A New York University physicist fed up with what he sees as the excesses of
the
academic left hoodwinked a well-known journal into publishing a parody
thick
with gibberish as though it were serious scholarly work. The article,
entitled
"Transgressing the Boundaries: Toward a Transformative Hermeneutics of
Quantum
Gravity," appeared this month in Social Text, a journal that helped invent
the
trendy, sometimes baffling field of cultural studies. Now the physicist,
Alan
Sokal, is gloating. And the editorial collective that publishes the journal
says it sorely regrets its mistake. But the journal's co-founder says
Professor
Sokal is confused. "He says we're epistemic relativists", complained
Stanley
Aronowitz, the co-founder and a professor at CUNY. "We're not! He got it
wrong.
One of the reasons he got it wrong is he's ill-read and half-educated." The
flap goes to the heart of the public debate over left-wing scholarship and
particularly over the belief that social, cultural and political conditions
influence and may even determine knowledge and ideas about what is truth.
This
is another skirmish in the culture wars, the battle over multiculturalism
and
college curricula and whether there is one objective truth or just many
differing points of view. Conservatives have argued that there is truth, or
at
least an approach to truth, and that scholars have a responsibility to
pursue
it. They have accused the academic left of debasing scholarship for
political
ends. In this case, Professor Sokal intended to attack some of the work of
social scientists and humanists in the field of cultural studies, the
exploration of culture - and, in recent years, science - for coded
ideological
meaning. "While my method was satirical, my motivation is utterly serious,"

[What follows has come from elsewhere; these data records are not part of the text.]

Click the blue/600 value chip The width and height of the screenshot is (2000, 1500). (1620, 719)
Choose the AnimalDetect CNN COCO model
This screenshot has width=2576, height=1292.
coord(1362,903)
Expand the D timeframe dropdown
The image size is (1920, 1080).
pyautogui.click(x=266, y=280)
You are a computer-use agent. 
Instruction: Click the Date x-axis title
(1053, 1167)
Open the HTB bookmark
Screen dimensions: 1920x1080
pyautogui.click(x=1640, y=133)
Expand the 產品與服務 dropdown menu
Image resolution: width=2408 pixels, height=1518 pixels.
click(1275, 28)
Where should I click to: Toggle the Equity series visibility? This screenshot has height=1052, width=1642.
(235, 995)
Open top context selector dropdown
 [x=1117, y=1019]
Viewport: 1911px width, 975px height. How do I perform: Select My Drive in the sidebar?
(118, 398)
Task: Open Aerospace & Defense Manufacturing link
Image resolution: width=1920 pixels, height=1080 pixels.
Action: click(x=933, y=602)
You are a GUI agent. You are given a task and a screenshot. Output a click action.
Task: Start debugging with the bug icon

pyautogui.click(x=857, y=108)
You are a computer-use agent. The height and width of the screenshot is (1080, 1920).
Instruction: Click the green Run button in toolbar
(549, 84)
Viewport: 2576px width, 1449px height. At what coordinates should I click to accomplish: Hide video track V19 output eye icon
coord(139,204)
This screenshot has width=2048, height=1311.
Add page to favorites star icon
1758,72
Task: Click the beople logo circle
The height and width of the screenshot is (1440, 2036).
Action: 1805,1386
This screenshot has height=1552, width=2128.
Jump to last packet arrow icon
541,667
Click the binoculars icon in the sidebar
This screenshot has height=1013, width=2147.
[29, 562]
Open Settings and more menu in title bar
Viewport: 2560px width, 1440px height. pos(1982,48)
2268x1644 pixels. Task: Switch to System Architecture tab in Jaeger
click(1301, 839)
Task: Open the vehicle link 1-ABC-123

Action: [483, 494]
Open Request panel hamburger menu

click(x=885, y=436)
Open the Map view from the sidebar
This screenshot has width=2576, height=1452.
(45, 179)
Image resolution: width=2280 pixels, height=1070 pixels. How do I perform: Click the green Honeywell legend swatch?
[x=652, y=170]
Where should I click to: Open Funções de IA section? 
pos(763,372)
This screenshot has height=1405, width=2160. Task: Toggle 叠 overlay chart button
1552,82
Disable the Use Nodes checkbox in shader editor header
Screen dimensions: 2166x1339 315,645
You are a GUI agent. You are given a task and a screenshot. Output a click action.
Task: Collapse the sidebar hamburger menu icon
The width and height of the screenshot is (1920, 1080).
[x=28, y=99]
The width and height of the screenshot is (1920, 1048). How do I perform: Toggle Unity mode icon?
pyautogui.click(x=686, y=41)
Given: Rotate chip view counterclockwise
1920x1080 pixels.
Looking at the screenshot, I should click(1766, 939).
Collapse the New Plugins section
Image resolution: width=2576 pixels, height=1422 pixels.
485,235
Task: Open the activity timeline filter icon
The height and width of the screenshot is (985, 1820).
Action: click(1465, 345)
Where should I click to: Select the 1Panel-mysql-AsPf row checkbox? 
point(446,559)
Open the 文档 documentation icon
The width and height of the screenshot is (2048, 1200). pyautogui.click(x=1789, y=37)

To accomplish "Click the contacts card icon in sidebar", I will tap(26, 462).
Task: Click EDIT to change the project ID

Professor Sokal wrote in a separate article in the current issue of the
magazine Lingua Franca, in which he revealed the hoax and detailed his
"intellectual and political" motivations. "What concerns me is the
proliferation, not just of nonsense and sloppy thinking per se, but of a
particular kind of nonsense and sloppy thinking: one that denies the
existence
of objective realities," he wrote in Lingua Franca. By JANNY SCOTT

-------------------------------------------------------------
Chuck Warman
cwarman@sol.wf.net
"The abdication of Belief / Makes the Behavior small."